Istruzioni di lavoro →
[A] Nel brano sul laboratorio dell'antidemocrazia, quale arco di anni viene indicato per quel laboratorio?
[B] Prosegui il brano sul laboratorio dell'antidemocrazia dal punto in cui si interrompe.

Brano riportato →
───

Un saggio politico, tre saggi politici dei tre studiosi della
Fondazione, sotto forma di storia. Sul “laboratorio dell’antidemocrazia”, tra
il 1920 e il 1922. Se non che la storia è alquanto diversa, nei fatti e nel
senso. Il sovranismo non è nazionalismo, non siamo a caccia di guerre. La Lega
non è fascismo, è proprio Lega, ossia l’autonomia del Nord rispetto al Sud, che
già si è presa per vari rivoli, e ancora insiste. E gli ex missini sono forse i
più impauriti dal vuoto politico – comunque perplessi. Resta un ottimo volume
documentario, sulla cristallizzazione dopo la Grande Guerra di una prospettiva
rivendicazionista, contro questo e contro quello. Preceduta dal nazionalismo
del primissimo Novecento, con l’ideologia della Nazione proletaria. E dalla “vittoria
mutilata”.

───

Voci tratte da una raccolta:
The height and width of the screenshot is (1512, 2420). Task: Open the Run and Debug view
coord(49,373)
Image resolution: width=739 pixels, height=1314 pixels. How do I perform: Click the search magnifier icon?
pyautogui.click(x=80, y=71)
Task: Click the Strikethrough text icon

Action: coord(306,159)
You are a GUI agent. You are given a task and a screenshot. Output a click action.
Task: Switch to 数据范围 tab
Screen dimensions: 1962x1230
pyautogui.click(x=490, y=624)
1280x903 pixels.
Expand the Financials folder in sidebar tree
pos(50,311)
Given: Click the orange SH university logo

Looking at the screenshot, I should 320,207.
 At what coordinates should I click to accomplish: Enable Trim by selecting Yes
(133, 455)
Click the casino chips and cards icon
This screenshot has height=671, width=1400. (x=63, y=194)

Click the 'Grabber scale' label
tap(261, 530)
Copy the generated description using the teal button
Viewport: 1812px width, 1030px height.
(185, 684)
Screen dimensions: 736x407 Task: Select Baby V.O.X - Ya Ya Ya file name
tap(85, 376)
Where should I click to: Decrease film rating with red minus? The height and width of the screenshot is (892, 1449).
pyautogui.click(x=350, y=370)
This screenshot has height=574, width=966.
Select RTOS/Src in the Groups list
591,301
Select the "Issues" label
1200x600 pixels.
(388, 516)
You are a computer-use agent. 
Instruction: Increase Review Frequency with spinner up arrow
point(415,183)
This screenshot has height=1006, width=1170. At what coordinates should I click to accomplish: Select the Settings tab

───

Risultati →
[A] Tra il 1920 e il 1922.

[B]
Ma, poi, nulla di nuovo. La Nazione proletaria è Pascoli,
nientemeno. La vittoria mutilata era Salvemini. Mussolini vi ha aggiunto le “scene”,
l’iconografia, con le squadracce, e ha capitalizzato sulla debolezza del re. Il
Partito Nazionale Fascista lo ha costituito nel novembre 1919. Un ann o dopo andava al potere, ma a capo di un
governo di coalizione, non come dittatore. Occupava gli spazi vuoti – la politica
non soffre il vuoto. Poi è diventato pure popolare, al di là e al di sopra del
suo controllo totalitario dell’opinione, e questo è – sarebbe, dovrebbe – l’unico
punto ancora problematico del fascismo. Al netto però delle inefficienze, carenze,
ritardi, incapacità, degli ultimi venticinque anni, della Seconda, la Terza o
la Quarta Repubblica. Di un vuoto politico schiacciante, altro che fascismo.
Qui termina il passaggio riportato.